I had to regularly update my CV. I had to provide proof that I was Hep B immune(again at least for the next few hours). And most importantly, I had to alert the agency that I would be available to stand in for one of my absent peers.
With lightening fast fingers, I dialed the agency. ‘Hi... Yes I’m available for the job in Portlaoise/Sligo General/St Lukes Hospital… Great… Thanks, talk to you then.’..
Click...

Some say locums get a raw deal. Not necessarily so. Suspicion is much more often bestowed on Medical Mercenaries than any significant level of responsibility. Locums usually carry out the work of juniors.

Studies somewhere would surely show that locums are at least twice as likely to be asked to perform the PR exam that the Reg forgot, roughly 30% more likely to be asked to take the peripheral blood culture that eluded the intern and four times more likely to be holding the SHO bleep for the less sought after portion of the night.
Thankfully, this contrasts with the inflated hourly wage of the Locum.
And the less advance notice the Locum recieves, the more hansomely rewarded he or she is.

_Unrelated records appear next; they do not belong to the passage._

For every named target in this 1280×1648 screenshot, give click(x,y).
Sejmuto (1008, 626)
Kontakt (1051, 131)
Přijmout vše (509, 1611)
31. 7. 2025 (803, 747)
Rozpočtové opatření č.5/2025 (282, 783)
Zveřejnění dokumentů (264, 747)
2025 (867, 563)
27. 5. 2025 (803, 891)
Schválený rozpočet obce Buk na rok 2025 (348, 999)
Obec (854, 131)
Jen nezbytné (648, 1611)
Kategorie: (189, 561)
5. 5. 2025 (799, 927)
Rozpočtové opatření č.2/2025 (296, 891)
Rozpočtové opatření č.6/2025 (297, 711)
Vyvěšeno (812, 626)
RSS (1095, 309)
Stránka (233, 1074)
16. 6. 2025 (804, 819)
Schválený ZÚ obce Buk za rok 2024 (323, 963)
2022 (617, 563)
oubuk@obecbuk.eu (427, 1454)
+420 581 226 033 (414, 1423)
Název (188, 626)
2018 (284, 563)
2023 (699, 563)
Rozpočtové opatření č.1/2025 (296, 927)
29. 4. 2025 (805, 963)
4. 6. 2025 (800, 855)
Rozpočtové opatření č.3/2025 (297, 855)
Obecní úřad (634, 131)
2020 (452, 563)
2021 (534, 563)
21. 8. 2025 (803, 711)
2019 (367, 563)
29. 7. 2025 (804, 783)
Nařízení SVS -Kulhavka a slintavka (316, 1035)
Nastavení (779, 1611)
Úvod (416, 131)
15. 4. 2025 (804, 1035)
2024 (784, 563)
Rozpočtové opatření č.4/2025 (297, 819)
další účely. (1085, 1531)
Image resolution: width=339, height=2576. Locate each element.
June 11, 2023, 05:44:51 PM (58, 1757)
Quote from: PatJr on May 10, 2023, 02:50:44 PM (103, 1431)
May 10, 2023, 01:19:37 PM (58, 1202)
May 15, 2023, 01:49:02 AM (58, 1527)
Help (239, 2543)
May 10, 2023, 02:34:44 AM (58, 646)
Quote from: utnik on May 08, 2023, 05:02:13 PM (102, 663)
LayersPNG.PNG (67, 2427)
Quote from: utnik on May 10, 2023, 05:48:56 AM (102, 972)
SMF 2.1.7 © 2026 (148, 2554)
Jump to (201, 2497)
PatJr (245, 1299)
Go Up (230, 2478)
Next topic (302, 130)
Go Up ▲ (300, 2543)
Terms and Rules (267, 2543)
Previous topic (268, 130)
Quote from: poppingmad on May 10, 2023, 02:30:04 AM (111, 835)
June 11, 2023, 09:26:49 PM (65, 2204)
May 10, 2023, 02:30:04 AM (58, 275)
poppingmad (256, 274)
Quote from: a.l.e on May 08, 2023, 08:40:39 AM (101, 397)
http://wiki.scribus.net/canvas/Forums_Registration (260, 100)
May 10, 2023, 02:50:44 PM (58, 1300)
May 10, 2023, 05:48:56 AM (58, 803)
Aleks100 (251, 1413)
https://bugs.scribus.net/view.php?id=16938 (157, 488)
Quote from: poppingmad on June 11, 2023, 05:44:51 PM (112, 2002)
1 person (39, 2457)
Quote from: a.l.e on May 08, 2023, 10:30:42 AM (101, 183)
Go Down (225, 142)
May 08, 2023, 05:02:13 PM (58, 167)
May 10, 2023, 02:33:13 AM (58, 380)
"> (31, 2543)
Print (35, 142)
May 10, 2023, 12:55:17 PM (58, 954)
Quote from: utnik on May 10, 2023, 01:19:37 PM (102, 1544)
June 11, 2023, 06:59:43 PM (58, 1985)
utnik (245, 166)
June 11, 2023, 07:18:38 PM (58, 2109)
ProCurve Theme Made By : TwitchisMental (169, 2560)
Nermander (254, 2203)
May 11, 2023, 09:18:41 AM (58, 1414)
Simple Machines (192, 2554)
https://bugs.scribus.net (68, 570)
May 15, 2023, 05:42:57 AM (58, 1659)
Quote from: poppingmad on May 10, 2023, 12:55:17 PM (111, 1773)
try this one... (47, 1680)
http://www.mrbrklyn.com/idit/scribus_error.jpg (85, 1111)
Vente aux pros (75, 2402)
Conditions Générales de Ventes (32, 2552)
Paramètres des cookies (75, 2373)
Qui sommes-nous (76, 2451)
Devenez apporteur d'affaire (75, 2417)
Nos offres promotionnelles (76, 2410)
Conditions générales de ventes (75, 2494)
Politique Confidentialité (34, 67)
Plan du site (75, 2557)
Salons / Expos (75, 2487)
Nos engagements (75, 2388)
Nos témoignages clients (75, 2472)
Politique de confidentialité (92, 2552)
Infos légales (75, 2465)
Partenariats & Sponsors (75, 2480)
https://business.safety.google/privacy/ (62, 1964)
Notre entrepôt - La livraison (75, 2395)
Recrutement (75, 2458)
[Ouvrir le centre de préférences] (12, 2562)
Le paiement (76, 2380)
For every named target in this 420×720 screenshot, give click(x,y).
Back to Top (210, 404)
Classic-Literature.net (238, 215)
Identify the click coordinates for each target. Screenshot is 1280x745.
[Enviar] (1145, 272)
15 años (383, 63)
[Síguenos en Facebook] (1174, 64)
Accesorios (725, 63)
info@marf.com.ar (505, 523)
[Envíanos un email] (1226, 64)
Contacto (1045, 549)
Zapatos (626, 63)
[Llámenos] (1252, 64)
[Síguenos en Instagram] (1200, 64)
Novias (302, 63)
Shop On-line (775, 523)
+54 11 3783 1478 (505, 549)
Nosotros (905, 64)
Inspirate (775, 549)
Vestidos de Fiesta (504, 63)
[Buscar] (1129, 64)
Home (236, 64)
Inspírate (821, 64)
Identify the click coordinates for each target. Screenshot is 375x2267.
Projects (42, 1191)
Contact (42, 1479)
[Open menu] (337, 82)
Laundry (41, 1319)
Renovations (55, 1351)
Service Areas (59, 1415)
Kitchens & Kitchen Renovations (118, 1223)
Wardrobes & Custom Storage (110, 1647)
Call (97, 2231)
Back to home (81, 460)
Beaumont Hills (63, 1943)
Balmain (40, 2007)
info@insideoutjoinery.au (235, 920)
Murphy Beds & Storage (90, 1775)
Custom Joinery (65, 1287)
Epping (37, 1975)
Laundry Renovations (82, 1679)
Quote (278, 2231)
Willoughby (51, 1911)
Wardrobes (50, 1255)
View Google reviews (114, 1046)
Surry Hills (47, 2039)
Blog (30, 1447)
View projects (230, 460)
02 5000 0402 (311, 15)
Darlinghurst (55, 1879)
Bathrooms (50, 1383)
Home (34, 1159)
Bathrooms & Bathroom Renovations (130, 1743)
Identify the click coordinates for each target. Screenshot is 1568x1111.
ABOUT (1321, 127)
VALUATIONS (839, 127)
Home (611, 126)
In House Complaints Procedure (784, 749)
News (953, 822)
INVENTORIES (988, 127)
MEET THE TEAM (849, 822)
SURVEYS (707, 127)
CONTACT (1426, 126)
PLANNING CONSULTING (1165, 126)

But what I find most paradoxical however about my species is the fact that most locums are already overworked in their regular jobs.
Why am I doing this on my week off I think to myself as I walk into a ward I’ve never seen, a list of patients I’ve never met and a barrage of questions I’ll hear over and over again?
‘So where do you work normally?’
‘Do you not need your holiday?’
‘Are you saving for something?’
In a climate where we complain of the hours that we are forced to work, I’m choosing to work just a few more.. Why?